Современная венгерская пьеса — страница 54 из 146

В течение картины освещается то одна, то другая комната, то обе вместе, как того требует действие.

На сцене темно. Открывается дверь в маленькую комнату. Л у с и н д а  входит со свечкой в руке, комната постепенно освещается. За Лусиндой появляется мокрый, ободранный  Д о н - К и х о т. Лусинда ставит подсвечник на стол, оправляет узкую постель, похожую, скорей, на скамейку.


Д о н - К и х о т (падает на грубо сколоченную табуретку). Какие злодеи! Вот распутники! Сбросили в ров с водой! Теперь у меня в бороде квакают лягушки!

Л у с и н д а. Сеньор рыцарь, прошу вас, потише! Как можно тише! В соседней комнате все слышно, а это комната моей госпожи.

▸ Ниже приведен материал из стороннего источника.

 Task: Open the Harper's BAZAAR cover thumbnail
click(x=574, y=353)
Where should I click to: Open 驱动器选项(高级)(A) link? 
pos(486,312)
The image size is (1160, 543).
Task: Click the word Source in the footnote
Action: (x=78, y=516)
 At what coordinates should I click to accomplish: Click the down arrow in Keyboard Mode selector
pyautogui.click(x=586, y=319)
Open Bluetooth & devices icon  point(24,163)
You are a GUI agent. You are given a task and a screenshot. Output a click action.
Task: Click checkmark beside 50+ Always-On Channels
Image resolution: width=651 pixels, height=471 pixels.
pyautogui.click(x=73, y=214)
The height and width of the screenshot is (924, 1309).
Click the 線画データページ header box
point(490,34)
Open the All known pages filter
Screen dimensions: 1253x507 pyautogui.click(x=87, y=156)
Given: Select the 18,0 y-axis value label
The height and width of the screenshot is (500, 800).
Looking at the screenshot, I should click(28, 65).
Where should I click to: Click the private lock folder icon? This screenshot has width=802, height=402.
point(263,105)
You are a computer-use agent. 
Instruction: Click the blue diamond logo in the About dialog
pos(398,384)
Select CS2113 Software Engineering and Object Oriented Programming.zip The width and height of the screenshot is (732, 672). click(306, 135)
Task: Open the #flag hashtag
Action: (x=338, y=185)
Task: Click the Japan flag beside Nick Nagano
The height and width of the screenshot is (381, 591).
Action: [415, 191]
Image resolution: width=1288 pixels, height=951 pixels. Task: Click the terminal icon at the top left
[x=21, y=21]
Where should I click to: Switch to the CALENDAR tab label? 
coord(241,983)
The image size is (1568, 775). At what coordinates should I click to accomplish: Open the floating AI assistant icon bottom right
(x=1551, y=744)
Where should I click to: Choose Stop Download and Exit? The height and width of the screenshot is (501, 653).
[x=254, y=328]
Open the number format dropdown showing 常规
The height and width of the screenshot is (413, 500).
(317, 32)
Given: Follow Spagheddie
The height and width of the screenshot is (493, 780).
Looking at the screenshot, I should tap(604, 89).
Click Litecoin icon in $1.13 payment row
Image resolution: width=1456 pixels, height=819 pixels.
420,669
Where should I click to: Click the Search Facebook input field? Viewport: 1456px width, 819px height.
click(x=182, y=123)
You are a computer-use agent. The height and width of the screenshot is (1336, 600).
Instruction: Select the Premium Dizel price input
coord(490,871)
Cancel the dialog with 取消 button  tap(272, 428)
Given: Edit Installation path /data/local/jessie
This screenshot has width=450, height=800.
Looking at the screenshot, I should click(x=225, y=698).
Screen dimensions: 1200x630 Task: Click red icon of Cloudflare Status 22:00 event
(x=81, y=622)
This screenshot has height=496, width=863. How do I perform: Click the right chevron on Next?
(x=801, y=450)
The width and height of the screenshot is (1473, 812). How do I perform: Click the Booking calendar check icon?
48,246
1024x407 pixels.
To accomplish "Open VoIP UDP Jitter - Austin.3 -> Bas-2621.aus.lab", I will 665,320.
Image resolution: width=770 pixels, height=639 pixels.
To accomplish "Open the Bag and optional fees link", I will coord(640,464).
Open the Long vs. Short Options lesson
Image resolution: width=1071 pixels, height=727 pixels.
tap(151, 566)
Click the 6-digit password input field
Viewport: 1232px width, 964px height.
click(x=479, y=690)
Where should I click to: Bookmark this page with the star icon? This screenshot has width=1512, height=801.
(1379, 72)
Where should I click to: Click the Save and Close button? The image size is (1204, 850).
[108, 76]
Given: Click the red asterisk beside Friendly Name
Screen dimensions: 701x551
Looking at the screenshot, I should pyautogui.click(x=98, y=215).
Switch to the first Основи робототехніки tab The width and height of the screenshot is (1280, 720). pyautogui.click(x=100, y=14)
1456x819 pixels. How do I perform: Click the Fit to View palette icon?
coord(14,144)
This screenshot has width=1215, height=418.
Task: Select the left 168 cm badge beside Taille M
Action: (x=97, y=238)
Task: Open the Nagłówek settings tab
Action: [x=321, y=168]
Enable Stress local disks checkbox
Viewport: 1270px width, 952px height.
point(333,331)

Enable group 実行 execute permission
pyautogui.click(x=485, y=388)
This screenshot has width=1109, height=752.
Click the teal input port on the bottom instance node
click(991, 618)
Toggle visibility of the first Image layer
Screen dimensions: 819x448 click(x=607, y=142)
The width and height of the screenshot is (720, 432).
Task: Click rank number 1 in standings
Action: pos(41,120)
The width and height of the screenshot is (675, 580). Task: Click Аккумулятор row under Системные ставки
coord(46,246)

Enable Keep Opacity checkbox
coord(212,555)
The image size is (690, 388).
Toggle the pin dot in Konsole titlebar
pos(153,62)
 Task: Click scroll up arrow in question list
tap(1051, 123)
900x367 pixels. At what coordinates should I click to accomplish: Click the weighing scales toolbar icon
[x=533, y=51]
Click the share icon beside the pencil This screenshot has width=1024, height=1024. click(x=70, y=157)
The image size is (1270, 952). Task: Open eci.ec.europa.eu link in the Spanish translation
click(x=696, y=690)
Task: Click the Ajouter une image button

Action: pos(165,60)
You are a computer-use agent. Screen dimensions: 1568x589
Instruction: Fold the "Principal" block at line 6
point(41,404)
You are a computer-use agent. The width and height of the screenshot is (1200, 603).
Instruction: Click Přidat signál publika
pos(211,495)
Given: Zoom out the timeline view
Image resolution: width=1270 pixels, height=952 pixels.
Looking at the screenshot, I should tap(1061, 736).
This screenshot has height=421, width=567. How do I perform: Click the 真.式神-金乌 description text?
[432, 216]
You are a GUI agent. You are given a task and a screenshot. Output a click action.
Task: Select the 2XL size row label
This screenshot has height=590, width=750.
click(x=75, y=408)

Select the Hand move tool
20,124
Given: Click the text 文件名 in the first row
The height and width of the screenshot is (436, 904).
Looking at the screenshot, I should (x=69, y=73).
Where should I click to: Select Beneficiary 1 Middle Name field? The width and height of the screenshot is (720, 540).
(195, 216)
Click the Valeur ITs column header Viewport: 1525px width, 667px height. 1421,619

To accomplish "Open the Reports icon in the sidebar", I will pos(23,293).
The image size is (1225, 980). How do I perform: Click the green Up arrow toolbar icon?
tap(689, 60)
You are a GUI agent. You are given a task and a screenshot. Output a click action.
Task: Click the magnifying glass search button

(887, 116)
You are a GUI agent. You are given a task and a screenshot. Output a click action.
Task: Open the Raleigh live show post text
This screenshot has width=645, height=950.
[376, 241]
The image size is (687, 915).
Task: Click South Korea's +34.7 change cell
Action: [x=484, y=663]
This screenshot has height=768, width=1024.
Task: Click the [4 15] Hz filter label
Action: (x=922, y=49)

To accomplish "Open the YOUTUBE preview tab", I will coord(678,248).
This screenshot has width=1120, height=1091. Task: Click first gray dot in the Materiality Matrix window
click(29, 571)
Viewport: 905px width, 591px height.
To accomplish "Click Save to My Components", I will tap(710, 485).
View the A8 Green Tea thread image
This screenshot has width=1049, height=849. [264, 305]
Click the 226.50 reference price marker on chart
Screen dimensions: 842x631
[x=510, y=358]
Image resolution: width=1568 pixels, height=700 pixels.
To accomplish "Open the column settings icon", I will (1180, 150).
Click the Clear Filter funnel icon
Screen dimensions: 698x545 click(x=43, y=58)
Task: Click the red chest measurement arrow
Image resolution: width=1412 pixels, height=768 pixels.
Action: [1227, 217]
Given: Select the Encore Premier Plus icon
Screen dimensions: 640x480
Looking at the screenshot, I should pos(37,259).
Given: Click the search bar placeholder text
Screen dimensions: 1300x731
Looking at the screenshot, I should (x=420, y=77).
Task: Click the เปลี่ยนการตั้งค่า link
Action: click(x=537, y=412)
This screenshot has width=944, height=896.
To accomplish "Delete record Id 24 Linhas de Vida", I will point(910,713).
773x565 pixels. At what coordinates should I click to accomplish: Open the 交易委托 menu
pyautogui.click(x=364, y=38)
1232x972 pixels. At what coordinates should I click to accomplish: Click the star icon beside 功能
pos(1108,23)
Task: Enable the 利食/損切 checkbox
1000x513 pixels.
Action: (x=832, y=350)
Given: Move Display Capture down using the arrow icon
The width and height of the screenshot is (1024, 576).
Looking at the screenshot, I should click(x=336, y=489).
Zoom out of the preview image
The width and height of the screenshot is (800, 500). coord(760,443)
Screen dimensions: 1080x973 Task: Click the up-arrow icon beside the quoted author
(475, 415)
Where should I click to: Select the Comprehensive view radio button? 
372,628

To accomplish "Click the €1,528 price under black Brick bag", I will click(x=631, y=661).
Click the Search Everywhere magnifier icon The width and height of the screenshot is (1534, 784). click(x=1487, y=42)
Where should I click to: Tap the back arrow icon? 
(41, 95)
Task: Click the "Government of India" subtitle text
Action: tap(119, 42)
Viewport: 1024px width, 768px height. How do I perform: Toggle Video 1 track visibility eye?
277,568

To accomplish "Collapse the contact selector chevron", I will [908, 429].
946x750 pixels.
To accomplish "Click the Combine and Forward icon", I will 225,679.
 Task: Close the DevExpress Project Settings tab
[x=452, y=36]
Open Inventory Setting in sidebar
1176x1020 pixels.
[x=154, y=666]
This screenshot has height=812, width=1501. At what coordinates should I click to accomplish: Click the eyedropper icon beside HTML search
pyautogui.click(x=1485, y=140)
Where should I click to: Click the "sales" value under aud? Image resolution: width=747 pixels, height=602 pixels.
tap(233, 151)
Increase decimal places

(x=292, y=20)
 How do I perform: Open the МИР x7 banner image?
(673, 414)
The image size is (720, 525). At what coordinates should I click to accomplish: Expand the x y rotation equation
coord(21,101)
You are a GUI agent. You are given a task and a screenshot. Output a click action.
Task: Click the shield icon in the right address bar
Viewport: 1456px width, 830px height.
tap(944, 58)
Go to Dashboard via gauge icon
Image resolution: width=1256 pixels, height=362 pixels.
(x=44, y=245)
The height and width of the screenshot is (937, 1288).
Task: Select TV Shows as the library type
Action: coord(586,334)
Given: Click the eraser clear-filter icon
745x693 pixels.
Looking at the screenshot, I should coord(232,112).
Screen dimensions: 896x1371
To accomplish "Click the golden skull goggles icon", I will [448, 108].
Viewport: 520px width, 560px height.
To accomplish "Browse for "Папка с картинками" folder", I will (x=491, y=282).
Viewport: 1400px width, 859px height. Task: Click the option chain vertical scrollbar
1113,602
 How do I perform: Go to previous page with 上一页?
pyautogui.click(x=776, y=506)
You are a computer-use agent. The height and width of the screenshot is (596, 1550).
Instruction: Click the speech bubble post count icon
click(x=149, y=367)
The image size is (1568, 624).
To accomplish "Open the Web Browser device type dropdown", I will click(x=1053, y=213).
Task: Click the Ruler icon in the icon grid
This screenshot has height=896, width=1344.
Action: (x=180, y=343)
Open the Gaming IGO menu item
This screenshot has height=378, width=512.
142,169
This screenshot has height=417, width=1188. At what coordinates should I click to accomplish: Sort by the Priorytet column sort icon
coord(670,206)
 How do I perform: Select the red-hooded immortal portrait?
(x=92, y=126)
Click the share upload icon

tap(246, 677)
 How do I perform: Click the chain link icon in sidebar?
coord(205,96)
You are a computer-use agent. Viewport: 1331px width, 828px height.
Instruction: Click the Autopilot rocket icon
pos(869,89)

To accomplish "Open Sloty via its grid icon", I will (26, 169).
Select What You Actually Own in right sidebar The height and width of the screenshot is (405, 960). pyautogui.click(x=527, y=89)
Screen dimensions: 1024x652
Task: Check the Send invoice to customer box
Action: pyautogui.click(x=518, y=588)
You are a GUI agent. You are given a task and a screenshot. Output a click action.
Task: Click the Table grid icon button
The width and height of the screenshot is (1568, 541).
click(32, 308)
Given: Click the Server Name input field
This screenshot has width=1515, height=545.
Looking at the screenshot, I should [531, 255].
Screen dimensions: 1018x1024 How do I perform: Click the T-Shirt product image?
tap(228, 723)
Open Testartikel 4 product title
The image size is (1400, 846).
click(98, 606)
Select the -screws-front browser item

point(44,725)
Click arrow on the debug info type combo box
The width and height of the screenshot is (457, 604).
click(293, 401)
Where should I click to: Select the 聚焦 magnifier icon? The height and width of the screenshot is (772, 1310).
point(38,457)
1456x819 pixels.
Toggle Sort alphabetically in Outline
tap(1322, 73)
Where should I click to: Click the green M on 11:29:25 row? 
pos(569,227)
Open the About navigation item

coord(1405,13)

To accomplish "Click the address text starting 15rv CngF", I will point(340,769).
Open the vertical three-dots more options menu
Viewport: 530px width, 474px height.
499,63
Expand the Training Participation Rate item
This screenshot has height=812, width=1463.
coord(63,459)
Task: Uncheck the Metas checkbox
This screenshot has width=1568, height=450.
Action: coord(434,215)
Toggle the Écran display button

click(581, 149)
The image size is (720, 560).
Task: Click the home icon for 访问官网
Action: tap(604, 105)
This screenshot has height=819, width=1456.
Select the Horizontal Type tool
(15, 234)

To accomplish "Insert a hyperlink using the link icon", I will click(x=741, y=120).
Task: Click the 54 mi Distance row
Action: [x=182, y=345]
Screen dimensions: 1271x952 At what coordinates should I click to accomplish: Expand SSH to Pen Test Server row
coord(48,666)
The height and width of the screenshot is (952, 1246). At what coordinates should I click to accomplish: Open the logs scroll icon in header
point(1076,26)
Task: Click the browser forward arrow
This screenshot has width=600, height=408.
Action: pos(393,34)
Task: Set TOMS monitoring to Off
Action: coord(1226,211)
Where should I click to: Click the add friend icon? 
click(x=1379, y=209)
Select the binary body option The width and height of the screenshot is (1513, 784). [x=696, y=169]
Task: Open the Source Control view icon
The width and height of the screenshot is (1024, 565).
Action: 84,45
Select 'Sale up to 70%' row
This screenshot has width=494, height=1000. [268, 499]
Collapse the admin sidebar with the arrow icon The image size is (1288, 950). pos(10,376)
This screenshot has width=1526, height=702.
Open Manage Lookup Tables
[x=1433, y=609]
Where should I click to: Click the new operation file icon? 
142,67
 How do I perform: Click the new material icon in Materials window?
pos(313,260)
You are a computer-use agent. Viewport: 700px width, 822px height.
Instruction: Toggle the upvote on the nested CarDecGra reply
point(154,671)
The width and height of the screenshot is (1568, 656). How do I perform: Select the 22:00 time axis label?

Д о н - К и х о т. Госпожи? Что вы говорите? Какие тут могут быть госпожи, кроме той, которая в образе прелестного цветка стоит сейчас передо мной.

Л у с и н д а. К сожалению, сеньор рыцарь, я всего лишь служанка, меня зовут Лусинда. Но, возможно, меня скоро переведут в горничные, если удастся заслужить благоволение моей госпожи.

Д о н - К и х о т. Какая скромность! Почти на грани притворства! Ваша застенчивость нелепа! Служанка! Горничная! Хотите уверить меня, что эти покои (показывает вокруг рукой) — комната служанки, этот сверкающий свод — известка и что я сам заколдован! Нет, герцогиня, тысячу раз нет! Существует колдовство, но существует и реальность. Колдовство — это все, что нам кажется, реально то, что мы себе представляем.

Если дьявол за мной придет,

Я придумаю льва тогда,

Защити меня, лев, — скажу

И пошлю на страшило вперед.

Л у с и н д а. Это чудесно, сеньор рыцарь, но повторяю вам, еще и еще раз повторяю, что моя госпожа…

Д о н - К и х о т. Чтоб ей пусто было, вашей госпоже! Пусть пауки высосут ей глаза! Пусть овцы выщиплют ее волосы!..

Л у с и н д а. Моя госпожа живет в покоях по соседству…

Д о н - К и х о т. Эта дура, тупица!.. Эта балда!.. Эта сука!..

Л у с и н д а. Очень прошу вас, не спешите ругаться… Моя госпожа, сеньор рыцарь, Дульсинея Тобосская.


Долгая пауза.

Из соседней комнаты едва доносятся смех и пение.


Д о н - К и х о т (вскакивает с табуретки, кричит, как петух). Ка-ка-как!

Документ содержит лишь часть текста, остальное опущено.